Notice that $x_3$ and $x_4$ don't have a '1' in their columns in the simplified matrix. This means they can be anything we want! They are our "free variables". Because we have two free variables ($x_3$ and $x_4$), the **nullity (which is the dimension of the null space)** is 2.
We can write our secret number combination (vector) like this:
$$x = \left[\begin{array}{l}x_1 \\x_2 \\x_3 \\x_4\end{array}\right] = \left[\begin{array}{c}5x_3 + x_4 \\-x_3 - x_4 \\x_3 \\x_4\end{array}\right]$$
Then, we can separate this based on our free choices, $x_3$ and $x_4$:
$$x = x_3\left[\begin{array}{c}5 \\-1 \\1 \\0\end{array}\right] + x_4\left[\begin{array}{c}1 \\-1 \\0 \\1\end{array}\right]$$
The vectors $\left[\begin{array}{c}5 \\-1 \\1 \\0\end{array}\right]$ and $\left[\begin{array}{c}1 \\-1 \\0 \\1\end{array}\right]$ are the basic "ingredients" for our null space. Any combination of these two vectors will make the matrix output zero.
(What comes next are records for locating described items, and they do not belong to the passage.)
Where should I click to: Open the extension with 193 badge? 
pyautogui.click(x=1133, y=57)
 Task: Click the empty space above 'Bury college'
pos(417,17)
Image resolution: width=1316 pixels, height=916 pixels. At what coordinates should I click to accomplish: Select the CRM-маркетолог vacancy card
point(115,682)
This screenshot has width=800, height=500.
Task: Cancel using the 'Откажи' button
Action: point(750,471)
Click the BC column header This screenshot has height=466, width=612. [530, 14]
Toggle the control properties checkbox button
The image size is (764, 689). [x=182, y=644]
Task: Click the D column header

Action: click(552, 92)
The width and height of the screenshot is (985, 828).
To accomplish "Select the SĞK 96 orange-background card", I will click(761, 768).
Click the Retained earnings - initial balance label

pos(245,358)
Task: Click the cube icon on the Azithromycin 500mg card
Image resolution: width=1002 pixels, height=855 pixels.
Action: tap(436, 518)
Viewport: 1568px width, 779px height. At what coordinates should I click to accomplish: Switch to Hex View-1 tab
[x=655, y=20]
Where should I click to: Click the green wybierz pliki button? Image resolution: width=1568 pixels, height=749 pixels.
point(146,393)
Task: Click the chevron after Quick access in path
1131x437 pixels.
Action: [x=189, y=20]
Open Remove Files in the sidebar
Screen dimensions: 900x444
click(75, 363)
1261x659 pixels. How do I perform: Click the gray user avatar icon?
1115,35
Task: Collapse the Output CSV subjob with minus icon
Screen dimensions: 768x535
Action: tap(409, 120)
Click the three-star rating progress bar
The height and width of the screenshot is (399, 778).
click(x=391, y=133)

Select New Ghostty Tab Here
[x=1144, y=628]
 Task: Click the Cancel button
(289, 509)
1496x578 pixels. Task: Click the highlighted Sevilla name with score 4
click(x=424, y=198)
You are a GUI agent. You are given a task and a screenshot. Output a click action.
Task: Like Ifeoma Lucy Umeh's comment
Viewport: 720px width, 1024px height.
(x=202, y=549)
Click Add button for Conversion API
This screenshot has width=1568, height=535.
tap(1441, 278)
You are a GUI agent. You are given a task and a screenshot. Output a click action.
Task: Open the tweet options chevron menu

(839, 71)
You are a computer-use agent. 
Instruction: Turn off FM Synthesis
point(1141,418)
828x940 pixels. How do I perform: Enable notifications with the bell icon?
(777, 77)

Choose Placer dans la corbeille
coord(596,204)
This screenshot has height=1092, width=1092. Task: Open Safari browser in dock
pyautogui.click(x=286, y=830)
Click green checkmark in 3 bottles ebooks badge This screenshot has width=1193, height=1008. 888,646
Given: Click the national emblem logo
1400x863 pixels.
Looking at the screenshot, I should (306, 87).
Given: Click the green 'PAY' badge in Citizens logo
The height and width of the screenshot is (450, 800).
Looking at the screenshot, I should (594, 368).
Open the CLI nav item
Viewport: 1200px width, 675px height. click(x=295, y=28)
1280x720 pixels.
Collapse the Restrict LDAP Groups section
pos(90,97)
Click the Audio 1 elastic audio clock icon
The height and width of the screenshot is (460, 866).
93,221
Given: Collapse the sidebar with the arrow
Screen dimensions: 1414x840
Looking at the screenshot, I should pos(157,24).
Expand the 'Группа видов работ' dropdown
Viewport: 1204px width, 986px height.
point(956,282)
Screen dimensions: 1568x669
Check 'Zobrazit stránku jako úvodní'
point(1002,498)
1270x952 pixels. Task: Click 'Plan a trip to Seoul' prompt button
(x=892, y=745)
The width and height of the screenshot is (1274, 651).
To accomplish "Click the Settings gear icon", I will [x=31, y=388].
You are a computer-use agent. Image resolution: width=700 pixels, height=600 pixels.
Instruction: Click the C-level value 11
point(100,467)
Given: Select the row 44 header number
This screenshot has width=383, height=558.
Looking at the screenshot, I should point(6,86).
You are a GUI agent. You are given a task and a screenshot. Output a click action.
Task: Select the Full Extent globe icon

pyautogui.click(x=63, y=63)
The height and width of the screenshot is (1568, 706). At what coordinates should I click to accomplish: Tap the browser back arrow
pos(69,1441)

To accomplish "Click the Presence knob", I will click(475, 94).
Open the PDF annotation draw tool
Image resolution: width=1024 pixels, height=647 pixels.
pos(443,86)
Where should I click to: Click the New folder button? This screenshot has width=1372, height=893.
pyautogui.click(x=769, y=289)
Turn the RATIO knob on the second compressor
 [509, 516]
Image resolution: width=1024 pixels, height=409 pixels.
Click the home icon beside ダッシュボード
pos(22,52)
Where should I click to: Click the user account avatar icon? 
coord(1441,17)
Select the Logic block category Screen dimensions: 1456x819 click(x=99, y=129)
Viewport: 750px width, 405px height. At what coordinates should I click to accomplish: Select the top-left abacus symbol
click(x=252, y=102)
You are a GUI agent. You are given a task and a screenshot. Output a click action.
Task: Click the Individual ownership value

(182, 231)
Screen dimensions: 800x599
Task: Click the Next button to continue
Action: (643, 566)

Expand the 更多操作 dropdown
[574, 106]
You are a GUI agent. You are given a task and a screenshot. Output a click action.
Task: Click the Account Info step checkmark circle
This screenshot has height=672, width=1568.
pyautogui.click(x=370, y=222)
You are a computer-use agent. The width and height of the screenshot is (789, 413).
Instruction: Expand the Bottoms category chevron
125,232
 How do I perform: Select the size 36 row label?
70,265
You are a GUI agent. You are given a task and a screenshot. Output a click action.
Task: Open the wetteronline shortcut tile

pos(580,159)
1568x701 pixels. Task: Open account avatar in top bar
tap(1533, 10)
Now for the **rank**. The rank is just how many "leader 1s" (called pivots) we have in our simplified matrix. Look at our RREF:
$$\left[\begin{array}{llll} \mathbf{1} & 0 & -5 & -1 \\0 & \mathbf{1} & 1 & 1 \\0 & 0 & 0 & 0\end{array}\right]$$
We have a '1' in the first column and a '1' in the second column. So, we have 2 "pivot columns".
This means the **rank of A is 2**.

Finally, let's check the **Rank-Nullity Theorem**. This theorem says that if you add the rank and the nullity, you should get the total number of columns in the original matrix.
* Rank of A = 2 (we just found this!)
* Nullity of A = 2 (we also just found this!)
* Number of columns in A = 4 (just count them in the original matrix!).

Let's add them up: $2 + 2 = 4$.
Hey! $4 = 4$. It matches perfectly! So, the Rank-Nullity Theorem is verified!